Brief:
When you reach the line containing "Click the 200+ statistic number" in the records below, set it down exactly, together with every later line through the end, but not the pictures.

Saved data entries:
----

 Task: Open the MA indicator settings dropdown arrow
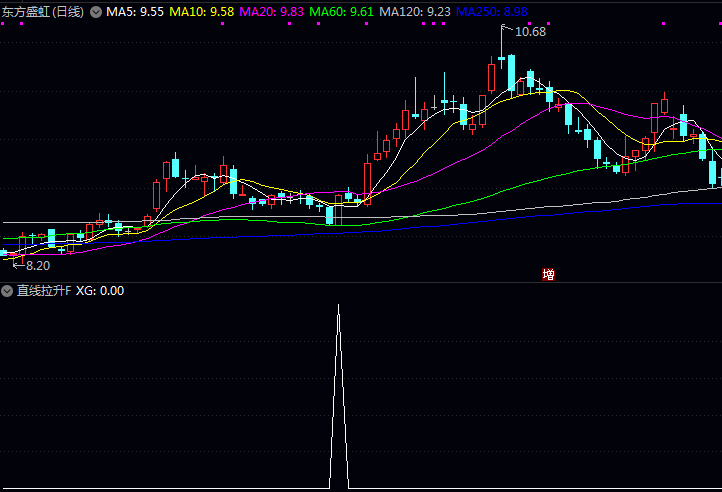pos(96,12)
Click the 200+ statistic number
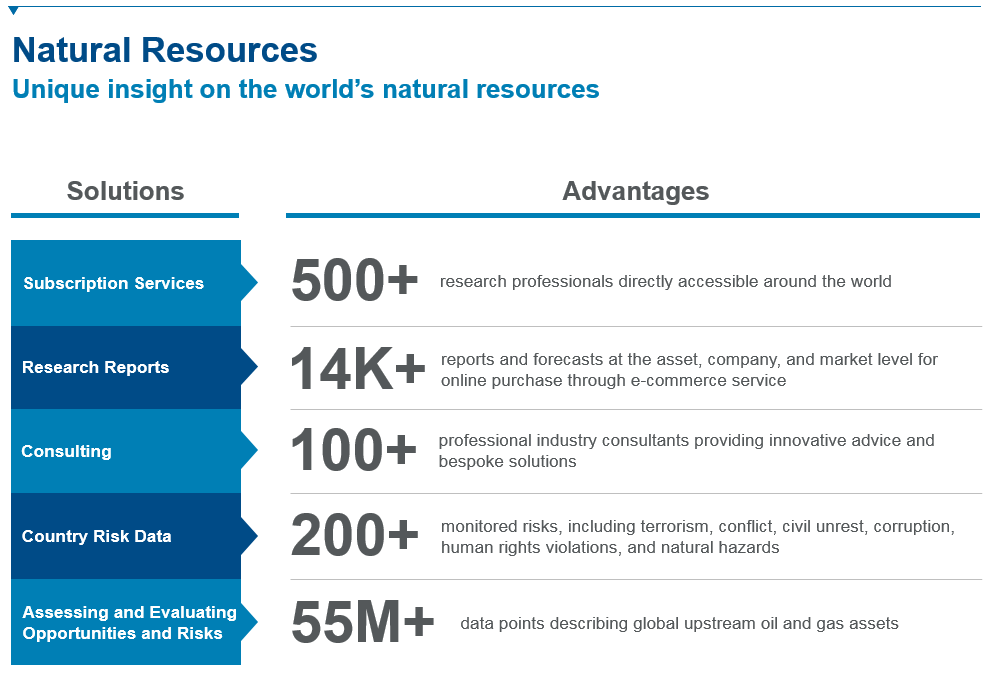989x694 pixels. click(x=354, y=536)
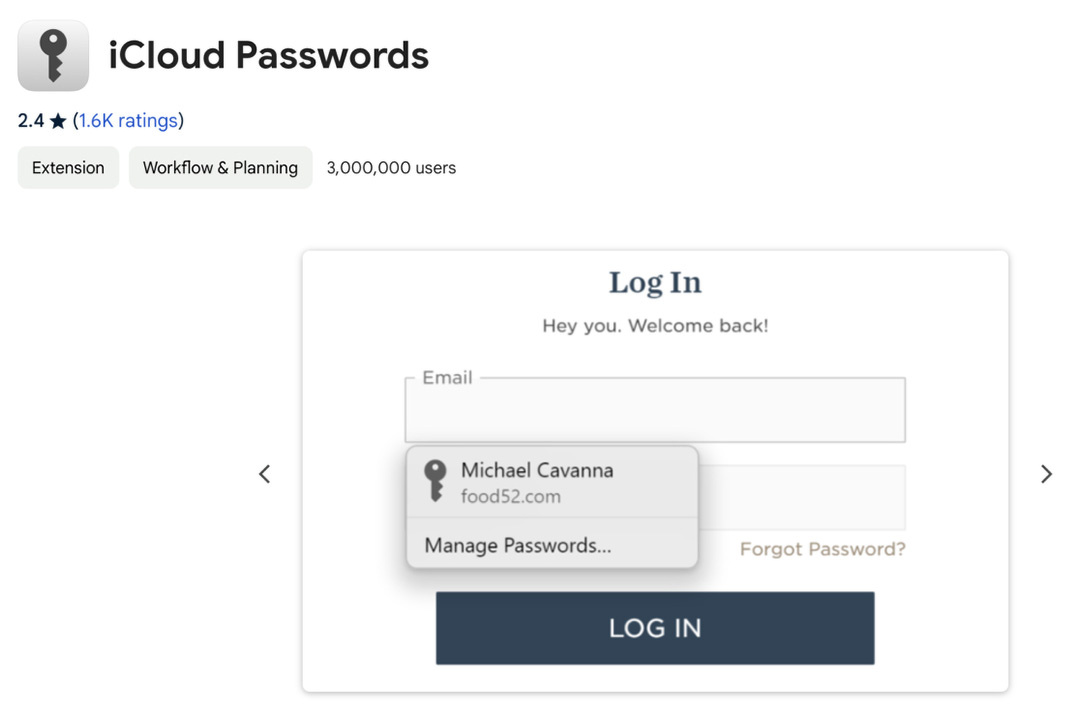
Task: Click the 'Hey you. Welcome back!' subtitle
Action: point(655,326)
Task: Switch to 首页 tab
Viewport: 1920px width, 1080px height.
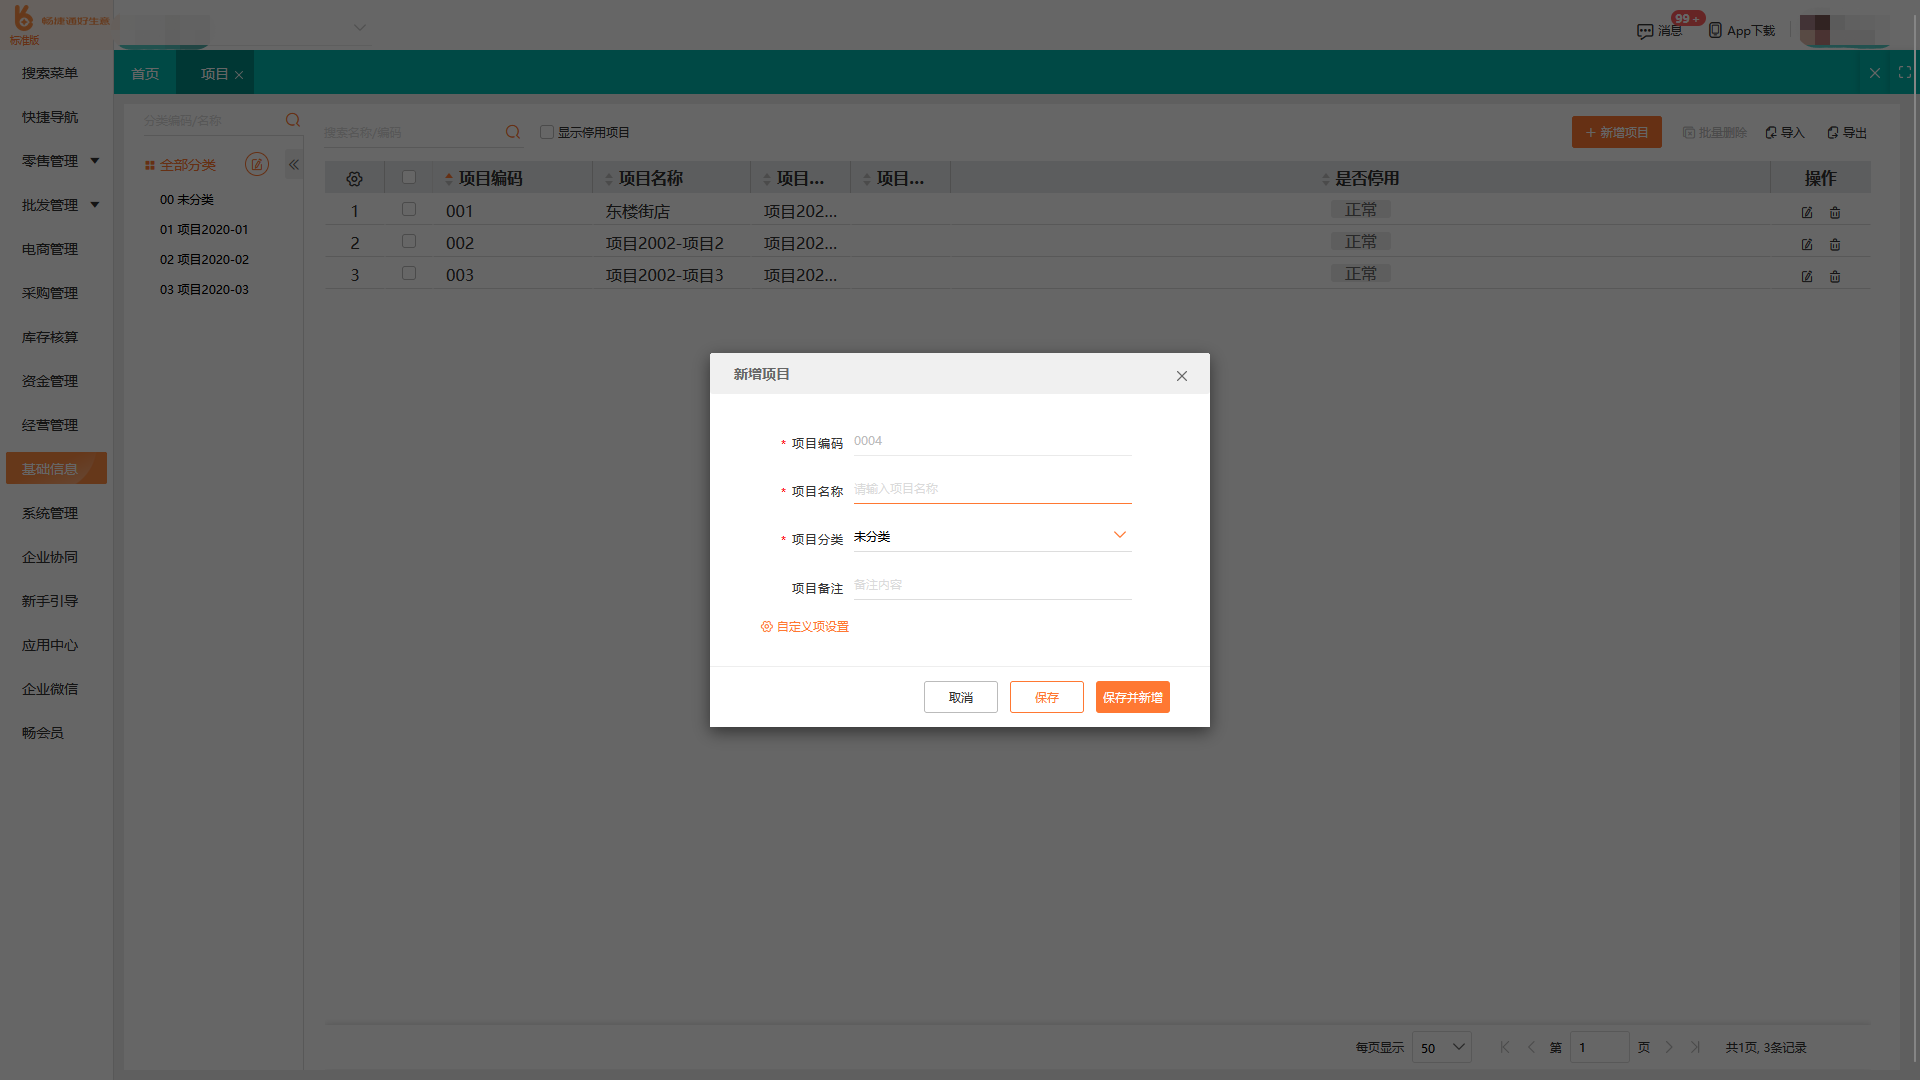Action: [x=145, y=73]
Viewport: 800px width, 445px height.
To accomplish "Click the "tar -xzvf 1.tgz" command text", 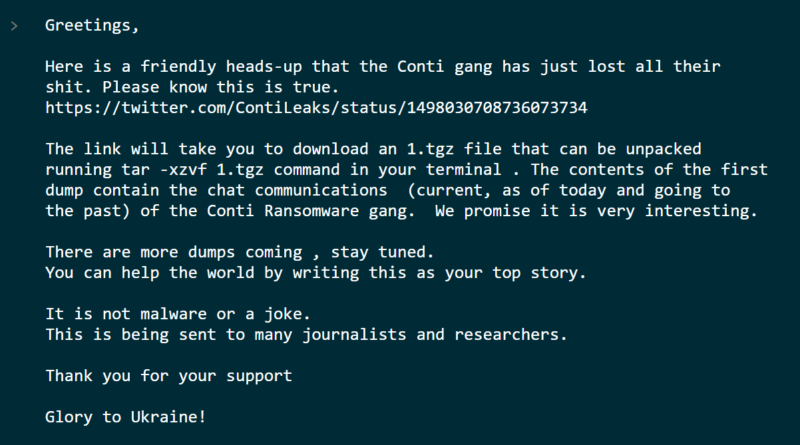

----

Answer to this exercise:
Click the 200+ statistic number
989x694 pixels. click(x=354, y=536)
Task: Click the 'Hey you. Welcome back!' subtitle
Action: point(655,326)
Task: Switch to 首页 tab
Viewport: 1920px width, 1080px height.
Action: [x=145, y=73]
Viewport: 800px width, 445px height.
To accomplish "Click the "tar -xzvf 1.tgz" command text", 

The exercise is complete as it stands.